As cited in the paper, The Neoliberal Political Economy and Erosion of Retirement Security, by Larry Polivka and Luo Baozhen (The Gerontologist. April 1, 2015; 55(2):190)
“Neoliberalism is fundamentally designed to reduce costs to the corporate sector, including reduction in labor costs, (wages, pensions, and health care benefits) and to enhance profits. Neoliberal priorities also include low tax rates on income and wealth, which limits fiscal options for ensuring the solvency of the Social Security and Medicare programs, even as their importance grows. In short, understanding the challenges confronting our retirement security programs requires an analysis of the shift in the U.S. political economy towards neoliberalism and its differential impact on workers, retirees, investors, and corporate management.”
While a basic financial education is important, it is deficient if it is not paired with an explanation about today’s political realities. Without this political education, those who teach financial literacy are only addressing the symptoms of why their students or clients will not have upward economic mobility.
As it is today, those teaching financial literacy only addresses a small and politically safe part of the problem, but not its cause.

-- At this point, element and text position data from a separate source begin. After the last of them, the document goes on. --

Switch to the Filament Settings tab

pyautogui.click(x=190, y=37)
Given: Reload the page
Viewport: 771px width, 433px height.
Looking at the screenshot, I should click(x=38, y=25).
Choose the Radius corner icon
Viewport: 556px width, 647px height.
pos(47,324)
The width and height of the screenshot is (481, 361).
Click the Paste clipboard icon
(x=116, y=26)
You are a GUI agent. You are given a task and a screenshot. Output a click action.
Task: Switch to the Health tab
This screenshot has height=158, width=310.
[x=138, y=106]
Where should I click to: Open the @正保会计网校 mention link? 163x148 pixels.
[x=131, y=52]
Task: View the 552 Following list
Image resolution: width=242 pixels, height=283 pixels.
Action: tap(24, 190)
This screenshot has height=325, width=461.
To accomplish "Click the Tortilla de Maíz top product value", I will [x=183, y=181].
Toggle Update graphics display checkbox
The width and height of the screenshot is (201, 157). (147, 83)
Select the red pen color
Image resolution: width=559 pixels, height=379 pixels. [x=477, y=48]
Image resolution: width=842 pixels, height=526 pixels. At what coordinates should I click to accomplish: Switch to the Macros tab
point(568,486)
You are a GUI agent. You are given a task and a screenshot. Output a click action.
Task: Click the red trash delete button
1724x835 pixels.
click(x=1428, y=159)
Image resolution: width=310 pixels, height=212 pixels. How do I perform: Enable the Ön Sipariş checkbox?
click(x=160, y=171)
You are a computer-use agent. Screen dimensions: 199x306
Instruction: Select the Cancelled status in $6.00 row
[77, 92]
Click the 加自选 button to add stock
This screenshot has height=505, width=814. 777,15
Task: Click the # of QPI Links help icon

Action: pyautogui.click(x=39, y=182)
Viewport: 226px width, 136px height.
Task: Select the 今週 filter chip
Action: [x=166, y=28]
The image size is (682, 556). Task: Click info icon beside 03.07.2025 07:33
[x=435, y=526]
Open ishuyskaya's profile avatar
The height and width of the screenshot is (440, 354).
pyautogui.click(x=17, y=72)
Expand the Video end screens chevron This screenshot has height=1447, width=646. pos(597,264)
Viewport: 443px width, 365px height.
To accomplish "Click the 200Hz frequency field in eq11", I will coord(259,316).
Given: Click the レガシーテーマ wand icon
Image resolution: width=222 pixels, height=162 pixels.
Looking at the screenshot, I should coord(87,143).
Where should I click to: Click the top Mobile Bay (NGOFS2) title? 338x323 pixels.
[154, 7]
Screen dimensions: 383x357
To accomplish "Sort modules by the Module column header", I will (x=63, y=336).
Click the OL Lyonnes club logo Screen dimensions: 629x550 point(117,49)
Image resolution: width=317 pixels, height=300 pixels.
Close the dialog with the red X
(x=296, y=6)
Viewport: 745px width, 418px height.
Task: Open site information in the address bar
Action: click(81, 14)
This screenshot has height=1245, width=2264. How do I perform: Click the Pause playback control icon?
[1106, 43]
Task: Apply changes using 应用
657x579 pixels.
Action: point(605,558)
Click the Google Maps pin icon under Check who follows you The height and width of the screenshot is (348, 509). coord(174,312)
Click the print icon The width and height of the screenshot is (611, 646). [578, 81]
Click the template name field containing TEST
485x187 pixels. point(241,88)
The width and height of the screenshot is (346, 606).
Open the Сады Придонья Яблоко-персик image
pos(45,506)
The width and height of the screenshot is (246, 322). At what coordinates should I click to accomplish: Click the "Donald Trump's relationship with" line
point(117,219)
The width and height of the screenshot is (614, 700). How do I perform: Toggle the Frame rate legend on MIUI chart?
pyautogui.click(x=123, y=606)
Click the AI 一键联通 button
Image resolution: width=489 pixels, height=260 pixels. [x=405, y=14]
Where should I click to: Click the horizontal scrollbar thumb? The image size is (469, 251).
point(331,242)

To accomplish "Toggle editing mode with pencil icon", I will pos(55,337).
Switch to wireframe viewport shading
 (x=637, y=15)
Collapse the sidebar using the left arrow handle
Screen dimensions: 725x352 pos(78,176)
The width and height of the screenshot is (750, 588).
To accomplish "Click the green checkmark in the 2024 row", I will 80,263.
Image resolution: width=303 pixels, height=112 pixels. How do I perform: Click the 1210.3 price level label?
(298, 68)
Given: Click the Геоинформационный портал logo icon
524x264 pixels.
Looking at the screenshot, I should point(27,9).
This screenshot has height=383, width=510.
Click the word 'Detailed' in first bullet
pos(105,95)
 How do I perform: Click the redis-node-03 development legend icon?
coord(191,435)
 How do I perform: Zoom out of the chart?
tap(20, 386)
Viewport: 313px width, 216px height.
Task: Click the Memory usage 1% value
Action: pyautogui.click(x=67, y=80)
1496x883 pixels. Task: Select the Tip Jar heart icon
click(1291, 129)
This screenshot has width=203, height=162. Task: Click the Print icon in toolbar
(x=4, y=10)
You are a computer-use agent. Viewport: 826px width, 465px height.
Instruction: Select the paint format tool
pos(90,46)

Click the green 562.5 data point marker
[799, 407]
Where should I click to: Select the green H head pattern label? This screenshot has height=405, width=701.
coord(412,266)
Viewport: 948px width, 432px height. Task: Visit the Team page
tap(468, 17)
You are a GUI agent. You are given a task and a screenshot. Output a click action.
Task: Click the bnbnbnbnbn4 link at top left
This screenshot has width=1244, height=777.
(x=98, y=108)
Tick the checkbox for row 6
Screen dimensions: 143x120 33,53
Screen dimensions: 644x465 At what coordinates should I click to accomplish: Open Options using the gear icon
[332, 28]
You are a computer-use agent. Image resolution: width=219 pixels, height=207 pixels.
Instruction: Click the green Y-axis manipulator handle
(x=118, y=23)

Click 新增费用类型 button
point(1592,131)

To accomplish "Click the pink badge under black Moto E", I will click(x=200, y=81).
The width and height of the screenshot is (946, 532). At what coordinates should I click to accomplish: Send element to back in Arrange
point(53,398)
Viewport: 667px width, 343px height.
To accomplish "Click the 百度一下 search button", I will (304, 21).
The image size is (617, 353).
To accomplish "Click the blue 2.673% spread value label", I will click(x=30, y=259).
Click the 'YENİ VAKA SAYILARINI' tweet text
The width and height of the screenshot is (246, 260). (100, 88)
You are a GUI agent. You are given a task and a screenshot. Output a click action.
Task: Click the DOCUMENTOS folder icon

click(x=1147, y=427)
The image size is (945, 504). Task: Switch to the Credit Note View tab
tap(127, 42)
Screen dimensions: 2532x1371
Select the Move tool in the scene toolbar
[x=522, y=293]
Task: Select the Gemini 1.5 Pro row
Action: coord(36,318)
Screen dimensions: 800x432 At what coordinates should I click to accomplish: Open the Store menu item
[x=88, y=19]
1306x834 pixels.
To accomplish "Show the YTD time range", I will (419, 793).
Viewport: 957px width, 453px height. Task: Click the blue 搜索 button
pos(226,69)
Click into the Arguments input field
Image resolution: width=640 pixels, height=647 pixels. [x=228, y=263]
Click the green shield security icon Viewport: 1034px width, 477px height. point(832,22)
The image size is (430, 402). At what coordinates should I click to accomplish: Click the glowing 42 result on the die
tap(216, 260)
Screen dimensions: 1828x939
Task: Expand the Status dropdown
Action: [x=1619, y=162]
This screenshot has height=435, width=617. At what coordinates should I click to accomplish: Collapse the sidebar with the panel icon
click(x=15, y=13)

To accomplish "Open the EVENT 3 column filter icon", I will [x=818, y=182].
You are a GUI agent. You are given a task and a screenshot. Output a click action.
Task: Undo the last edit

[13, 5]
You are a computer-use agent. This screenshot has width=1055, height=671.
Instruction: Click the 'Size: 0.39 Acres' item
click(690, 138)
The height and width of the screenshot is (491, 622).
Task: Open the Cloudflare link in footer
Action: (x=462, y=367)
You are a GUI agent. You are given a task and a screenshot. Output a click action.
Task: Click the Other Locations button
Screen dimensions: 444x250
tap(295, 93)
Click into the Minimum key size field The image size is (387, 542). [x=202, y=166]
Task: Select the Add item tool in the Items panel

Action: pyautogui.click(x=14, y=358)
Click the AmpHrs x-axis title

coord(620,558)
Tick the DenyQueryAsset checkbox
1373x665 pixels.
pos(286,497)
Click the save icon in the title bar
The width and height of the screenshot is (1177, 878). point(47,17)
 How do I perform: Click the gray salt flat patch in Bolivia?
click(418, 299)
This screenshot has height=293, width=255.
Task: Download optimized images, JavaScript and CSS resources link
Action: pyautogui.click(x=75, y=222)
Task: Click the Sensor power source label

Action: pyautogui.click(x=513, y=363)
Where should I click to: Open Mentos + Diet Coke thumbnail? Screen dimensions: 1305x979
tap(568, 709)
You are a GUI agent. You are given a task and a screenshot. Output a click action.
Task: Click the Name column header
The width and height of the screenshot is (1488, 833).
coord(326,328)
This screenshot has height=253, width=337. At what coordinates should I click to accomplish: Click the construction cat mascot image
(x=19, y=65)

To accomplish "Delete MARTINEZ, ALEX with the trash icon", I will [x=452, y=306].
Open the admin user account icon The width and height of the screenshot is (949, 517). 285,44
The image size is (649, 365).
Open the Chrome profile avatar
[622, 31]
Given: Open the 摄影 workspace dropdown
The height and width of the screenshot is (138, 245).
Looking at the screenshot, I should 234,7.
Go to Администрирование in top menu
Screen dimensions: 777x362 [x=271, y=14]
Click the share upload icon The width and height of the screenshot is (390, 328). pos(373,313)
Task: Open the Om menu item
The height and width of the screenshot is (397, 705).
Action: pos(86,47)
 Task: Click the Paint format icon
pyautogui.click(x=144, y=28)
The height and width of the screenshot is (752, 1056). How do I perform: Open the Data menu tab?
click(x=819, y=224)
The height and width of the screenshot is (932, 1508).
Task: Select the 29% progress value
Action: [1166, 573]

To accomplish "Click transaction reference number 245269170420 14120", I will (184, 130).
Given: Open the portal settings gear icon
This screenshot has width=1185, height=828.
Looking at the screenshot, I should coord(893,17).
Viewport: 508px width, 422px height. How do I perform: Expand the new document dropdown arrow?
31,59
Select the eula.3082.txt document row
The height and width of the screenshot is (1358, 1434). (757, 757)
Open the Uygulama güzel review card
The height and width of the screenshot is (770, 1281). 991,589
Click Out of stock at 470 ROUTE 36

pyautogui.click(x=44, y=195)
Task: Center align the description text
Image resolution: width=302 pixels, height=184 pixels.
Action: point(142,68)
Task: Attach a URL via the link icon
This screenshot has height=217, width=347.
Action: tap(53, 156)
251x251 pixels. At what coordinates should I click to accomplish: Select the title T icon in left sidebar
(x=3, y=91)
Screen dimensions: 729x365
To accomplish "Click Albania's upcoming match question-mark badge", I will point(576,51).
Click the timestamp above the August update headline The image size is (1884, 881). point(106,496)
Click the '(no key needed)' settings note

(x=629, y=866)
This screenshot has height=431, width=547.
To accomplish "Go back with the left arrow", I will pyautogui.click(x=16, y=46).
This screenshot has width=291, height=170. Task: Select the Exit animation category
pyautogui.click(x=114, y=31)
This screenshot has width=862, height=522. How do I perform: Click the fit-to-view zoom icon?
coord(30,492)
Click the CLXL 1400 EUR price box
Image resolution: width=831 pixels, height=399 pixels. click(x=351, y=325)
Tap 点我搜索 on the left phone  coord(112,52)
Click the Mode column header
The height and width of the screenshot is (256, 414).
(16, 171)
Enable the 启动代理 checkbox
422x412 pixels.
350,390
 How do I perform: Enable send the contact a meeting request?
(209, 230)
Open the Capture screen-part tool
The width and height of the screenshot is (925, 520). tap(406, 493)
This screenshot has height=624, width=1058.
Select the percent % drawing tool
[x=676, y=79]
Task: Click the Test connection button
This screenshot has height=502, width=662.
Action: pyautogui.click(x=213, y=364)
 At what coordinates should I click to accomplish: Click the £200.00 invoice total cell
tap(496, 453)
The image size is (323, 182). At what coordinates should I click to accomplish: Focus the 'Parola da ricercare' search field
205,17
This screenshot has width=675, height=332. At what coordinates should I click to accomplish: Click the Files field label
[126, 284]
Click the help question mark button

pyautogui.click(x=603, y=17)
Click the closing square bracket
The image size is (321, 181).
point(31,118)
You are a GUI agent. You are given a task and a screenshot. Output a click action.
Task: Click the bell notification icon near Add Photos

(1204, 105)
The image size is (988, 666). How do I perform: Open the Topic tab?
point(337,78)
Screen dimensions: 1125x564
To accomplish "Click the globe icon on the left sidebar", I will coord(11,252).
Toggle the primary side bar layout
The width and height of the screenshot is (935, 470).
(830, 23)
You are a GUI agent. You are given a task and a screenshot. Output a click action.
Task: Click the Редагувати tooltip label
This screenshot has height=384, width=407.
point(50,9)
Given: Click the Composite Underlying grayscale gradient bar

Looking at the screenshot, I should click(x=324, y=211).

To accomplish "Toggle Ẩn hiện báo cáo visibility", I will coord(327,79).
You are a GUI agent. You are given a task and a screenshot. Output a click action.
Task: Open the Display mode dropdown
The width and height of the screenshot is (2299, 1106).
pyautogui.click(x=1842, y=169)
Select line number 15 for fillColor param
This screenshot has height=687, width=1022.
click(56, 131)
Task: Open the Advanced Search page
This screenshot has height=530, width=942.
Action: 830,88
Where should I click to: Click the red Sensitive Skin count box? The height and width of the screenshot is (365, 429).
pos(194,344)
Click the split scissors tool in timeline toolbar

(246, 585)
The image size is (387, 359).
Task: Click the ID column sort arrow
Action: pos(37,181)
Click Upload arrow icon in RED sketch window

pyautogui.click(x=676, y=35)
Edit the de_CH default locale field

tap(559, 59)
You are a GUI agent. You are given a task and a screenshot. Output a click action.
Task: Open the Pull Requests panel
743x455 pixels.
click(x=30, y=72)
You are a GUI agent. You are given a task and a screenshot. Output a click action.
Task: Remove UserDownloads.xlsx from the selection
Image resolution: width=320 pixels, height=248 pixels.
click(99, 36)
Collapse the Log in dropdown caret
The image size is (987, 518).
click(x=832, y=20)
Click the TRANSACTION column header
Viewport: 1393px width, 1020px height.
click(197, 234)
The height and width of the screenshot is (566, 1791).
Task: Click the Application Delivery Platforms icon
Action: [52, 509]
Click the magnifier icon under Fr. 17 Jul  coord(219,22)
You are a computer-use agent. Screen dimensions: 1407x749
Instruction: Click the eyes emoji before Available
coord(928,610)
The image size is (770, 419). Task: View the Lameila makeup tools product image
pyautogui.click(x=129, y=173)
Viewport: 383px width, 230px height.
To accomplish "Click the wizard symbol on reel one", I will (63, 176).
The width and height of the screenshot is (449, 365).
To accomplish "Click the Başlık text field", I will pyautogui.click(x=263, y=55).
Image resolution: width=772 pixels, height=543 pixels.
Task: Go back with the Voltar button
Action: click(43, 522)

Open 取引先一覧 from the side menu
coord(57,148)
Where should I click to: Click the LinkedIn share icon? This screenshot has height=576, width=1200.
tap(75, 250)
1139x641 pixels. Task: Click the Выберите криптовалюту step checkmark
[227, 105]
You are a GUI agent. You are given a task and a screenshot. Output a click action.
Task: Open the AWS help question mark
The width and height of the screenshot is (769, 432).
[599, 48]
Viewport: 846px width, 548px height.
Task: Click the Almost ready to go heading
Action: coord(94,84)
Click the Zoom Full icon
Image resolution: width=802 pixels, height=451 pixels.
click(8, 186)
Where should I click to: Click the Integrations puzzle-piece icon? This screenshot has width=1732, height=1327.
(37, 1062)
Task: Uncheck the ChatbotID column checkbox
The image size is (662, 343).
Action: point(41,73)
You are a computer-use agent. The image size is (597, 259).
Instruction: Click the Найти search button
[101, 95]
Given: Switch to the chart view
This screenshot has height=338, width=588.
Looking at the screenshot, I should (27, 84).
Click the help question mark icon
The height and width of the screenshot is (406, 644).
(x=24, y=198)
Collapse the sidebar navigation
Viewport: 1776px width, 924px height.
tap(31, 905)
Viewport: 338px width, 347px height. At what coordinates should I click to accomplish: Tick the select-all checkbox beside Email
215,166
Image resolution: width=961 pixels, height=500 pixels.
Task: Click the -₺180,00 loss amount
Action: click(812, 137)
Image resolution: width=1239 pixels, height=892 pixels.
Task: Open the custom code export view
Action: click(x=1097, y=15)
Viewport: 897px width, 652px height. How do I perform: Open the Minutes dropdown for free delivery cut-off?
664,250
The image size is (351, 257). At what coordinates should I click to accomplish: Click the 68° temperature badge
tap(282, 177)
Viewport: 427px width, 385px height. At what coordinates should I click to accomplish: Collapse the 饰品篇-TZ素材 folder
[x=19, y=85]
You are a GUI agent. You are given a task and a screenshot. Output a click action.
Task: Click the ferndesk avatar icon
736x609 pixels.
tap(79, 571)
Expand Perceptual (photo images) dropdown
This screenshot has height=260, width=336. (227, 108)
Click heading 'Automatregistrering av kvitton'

Just as no conscientious doctor would only treat a patient’s symptoms; those who teach financial literacy must treat the cause (neoliberalism), not the symptoms.
Yet even as corporations control the financial literacy curriculum, things may be changing. According to Doug Cliggott, lecturer at the
Political Economy Research Institute (PERI) at the University of Massachusetts, Amherst, “the political pendulum that started with the introduction of neoliberalism under Reagan now seems to be swinging in the other direction.”
Cliggott cited the huge financial burdens of student debt and rising medical costs as volatile issues facing millions of Americans. “We may be approaching the tipping point because too many people are having a hard time financially since households are not getting any sustained economic growth because people are not getting raises.
“For instance, a recent Federal Reserve study found that the student debt epidemic is hurting the housing market. So as this economic reality becomes more vivid, institutions will not have any choice except to explain why all this is happening. And what we have today is a situation where the trickle down neoliberal economic agenda does not explain how the world is working,” he said.
Similarly, teaching long-term financial management in financial literacy classes is useless if a person’s has limited capital. It’s more honest to address the source of wealth deficiency, with the goal of correcting the problem and then managing expenses and building capital. This should be the new goal of financial literacy programs. Anything less is an intentionally deceptive effort.